TEXT EXTRACT ->
○ ○ ○

Question

Evaluate the integrals in Exercises 37-54.$$\int_{1}^{2} \frac{2 \ln x}{x} d x$$

Answer

**step1 Identify the appropriate method for integration**

The given integral is $$\int_{1}^{2} \frac{2 \ln x}{x} d x$$. This integral involves a product of functions where one function is the derivative of another, specifically, $$\frac{1}{x}$$ is the derivative of $$\ln x$$. This structure indicates that the substitution method (also known as u-substitution) is suitable for evaluating this integral.

○ ○ ○

GIVEN PROBLEM 1 ->
In the integral exercise, which method is named as suitable for evaluating the integral?
GIVEN PROBLEM 2 ->
Copy, without any change, the part of the records that opens with the line containing "The height and width of the screenshot is (386, 580)." and continues to the end of the records.
The records that follow have no connection to the text.

○ ○ ○

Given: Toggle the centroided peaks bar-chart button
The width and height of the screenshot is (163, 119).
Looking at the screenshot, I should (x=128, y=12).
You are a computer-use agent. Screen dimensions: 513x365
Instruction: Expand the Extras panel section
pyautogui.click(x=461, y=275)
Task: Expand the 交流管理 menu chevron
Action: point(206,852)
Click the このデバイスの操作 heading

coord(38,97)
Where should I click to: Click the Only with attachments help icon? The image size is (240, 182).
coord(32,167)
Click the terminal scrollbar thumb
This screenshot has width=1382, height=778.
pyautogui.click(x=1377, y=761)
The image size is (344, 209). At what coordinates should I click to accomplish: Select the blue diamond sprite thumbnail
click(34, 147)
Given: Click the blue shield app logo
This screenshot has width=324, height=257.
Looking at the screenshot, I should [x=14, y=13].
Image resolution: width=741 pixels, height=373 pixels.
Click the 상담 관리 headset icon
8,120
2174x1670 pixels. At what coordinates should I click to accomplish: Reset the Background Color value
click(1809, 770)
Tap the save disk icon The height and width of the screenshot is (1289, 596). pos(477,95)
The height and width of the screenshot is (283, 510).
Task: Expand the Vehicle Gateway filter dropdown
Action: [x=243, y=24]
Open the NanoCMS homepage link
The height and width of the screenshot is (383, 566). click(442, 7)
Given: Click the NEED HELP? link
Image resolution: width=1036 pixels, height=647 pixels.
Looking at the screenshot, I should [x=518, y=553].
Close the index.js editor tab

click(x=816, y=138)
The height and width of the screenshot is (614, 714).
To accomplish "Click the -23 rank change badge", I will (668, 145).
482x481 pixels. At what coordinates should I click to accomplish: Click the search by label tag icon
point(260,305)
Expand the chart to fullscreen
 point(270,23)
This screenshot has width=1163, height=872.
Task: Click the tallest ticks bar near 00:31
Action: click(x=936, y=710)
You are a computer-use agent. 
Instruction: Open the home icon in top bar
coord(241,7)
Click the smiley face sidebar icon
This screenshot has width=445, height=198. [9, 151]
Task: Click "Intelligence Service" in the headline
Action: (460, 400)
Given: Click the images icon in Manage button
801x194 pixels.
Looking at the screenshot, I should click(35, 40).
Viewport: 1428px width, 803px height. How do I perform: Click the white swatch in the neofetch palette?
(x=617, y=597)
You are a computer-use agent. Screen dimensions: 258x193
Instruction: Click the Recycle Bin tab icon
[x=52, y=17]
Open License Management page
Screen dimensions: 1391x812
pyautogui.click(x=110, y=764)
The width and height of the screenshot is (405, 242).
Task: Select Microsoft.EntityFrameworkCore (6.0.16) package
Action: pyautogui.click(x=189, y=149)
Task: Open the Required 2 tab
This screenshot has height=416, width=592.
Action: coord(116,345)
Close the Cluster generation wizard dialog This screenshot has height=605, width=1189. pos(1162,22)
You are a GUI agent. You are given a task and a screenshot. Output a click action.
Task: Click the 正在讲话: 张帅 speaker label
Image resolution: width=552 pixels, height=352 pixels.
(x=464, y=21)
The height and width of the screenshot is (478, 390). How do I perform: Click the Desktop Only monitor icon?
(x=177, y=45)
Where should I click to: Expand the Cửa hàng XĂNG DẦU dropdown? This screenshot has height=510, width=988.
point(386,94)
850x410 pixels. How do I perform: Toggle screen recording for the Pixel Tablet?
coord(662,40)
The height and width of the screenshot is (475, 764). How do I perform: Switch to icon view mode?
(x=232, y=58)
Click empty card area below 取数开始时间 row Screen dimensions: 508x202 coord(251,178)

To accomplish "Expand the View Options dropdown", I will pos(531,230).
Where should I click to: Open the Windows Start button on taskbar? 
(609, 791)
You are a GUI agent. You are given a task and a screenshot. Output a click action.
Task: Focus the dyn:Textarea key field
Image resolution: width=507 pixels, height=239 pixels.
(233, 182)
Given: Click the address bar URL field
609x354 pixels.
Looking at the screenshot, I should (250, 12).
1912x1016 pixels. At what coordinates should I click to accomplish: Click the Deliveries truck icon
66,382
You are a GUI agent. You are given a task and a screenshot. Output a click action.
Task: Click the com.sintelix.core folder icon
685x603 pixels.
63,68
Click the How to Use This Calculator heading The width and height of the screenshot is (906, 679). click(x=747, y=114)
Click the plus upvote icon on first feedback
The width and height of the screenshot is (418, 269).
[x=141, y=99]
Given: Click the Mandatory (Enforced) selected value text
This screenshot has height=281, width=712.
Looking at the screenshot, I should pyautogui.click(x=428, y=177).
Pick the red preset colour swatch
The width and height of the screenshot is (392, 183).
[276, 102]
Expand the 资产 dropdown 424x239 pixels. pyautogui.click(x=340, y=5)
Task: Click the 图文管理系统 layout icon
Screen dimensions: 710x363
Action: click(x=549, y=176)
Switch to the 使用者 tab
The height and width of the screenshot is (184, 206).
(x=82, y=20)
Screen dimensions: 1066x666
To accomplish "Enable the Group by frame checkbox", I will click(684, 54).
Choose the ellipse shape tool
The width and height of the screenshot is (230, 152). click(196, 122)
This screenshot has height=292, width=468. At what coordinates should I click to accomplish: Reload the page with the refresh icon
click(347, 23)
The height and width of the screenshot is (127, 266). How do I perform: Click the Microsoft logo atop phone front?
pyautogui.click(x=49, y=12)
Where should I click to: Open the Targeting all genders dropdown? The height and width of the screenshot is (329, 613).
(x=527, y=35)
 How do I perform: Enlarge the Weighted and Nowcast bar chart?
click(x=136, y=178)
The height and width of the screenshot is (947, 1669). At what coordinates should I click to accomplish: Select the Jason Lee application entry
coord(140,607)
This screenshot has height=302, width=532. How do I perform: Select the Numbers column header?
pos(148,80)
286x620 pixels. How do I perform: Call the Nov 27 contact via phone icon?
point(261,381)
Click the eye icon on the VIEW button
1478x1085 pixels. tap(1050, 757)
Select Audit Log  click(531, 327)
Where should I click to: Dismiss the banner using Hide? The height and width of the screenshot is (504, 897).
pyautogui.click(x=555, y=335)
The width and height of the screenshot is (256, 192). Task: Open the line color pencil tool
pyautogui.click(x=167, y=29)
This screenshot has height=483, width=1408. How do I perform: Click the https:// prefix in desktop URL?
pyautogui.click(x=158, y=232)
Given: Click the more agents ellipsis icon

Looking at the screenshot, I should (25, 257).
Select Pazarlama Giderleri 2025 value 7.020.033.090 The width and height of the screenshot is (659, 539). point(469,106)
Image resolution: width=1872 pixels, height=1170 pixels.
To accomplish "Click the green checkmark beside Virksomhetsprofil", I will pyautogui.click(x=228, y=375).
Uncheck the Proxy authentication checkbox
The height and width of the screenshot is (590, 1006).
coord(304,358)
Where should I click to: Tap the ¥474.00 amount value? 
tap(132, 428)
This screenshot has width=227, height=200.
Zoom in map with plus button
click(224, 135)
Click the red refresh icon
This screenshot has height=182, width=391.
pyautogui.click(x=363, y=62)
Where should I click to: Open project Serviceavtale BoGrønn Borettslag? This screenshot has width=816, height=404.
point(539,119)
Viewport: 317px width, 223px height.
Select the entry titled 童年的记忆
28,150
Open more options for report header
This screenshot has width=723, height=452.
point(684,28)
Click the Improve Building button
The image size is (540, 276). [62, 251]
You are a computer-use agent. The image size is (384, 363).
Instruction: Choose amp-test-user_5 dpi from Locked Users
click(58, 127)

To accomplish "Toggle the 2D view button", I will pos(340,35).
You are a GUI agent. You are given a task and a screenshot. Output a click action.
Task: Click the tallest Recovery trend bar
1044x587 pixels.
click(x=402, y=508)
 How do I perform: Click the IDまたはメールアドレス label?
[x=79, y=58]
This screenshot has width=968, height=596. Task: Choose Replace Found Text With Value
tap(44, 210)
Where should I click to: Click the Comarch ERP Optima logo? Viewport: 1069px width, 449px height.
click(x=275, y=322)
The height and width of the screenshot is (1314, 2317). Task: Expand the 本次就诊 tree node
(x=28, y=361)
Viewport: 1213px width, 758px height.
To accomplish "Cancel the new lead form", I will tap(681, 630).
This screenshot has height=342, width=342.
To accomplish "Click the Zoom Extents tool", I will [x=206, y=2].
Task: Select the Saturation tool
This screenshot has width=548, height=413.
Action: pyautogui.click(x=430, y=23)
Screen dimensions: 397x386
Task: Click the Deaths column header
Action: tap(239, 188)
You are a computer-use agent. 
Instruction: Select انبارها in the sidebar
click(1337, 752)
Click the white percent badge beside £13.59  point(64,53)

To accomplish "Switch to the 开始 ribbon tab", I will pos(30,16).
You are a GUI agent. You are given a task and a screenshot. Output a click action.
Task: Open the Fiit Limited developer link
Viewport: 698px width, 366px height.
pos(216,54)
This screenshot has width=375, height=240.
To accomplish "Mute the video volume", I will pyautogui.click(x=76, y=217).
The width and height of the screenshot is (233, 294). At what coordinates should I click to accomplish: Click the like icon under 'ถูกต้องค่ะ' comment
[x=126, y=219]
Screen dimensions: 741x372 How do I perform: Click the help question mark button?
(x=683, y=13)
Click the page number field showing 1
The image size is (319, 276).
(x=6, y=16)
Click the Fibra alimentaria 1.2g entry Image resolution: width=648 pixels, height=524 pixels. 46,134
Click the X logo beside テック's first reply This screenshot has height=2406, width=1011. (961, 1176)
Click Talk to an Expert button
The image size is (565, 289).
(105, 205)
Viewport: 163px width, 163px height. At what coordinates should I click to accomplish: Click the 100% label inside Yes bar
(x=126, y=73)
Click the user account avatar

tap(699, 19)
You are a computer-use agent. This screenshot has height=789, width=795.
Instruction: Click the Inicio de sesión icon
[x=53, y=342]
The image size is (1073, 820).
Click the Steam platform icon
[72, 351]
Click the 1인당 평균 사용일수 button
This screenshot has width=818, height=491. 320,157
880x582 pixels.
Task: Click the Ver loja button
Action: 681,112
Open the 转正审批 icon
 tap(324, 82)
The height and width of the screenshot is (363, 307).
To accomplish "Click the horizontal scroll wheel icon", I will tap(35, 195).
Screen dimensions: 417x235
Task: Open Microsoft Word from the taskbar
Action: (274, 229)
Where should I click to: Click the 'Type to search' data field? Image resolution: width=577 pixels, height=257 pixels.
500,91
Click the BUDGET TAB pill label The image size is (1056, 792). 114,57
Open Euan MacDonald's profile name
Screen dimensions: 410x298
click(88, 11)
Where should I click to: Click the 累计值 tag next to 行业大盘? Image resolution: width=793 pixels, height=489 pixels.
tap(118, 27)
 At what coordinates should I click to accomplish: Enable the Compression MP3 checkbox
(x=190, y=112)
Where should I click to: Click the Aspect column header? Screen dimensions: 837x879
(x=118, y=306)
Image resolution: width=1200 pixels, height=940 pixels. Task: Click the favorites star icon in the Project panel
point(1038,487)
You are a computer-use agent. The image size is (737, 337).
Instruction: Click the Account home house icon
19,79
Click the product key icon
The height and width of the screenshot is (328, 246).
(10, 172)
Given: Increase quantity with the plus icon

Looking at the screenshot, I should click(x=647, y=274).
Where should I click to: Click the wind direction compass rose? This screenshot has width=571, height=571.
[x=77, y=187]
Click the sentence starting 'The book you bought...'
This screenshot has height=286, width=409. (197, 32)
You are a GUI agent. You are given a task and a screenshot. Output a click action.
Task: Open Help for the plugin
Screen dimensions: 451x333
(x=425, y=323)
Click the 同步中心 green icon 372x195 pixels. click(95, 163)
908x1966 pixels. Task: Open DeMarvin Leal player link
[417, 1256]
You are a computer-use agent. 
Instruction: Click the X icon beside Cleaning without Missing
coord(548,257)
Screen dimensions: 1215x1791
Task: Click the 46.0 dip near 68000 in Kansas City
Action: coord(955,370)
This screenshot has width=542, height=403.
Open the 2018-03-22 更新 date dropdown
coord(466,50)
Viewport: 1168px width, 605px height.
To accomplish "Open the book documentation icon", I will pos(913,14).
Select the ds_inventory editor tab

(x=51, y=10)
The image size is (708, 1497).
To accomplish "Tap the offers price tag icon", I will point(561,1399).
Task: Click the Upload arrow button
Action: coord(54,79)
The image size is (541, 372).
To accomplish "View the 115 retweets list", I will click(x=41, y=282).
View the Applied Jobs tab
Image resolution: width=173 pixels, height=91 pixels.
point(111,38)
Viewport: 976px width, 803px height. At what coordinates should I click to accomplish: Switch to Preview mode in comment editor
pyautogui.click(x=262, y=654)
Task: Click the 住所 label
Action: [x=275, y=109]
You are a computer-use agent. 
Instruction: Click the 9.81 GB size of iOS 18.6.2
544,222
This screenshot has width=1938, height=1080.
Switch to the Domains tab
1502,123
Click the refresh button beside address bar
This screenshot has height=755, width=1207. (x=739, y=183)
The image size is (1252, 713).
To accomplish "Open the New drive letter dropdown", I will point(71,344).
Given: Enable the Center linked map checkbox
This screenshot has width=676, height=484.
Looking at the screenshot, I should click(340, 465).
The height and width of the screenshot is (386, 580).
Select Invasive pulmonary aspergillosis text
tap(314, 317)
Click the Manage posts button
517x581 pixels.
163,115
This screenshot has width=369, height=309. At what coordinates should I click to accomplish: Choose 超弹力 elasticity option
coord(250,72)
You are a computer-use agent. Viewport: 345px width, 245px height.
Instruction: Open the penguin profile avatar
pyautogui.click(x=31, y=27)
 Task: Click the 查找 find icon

○ ○ ○

COMPLETE ANSWER 1 ->
The substitution method, also known as u-substitution.

COMPLETE ANSWER 2 ->
The height and width of the screenshot is (386, 580).
Select Invasive pulmonary aspergillosis text
tap(314, 317)
Click the Manage posts button
517x581 pixels.
163,115
This screenshot has width=369, height=309. At what coordinates should I click to accomplish: Choose 超弹力 elasticity option
coord(250,72)
You are a computer-use agent. Viewport: 345px width, 245px height.
Instruction: Open the penguin profile avatar
pyautogui.click(x=31, y=27)
 Task: Click the 查找 find icon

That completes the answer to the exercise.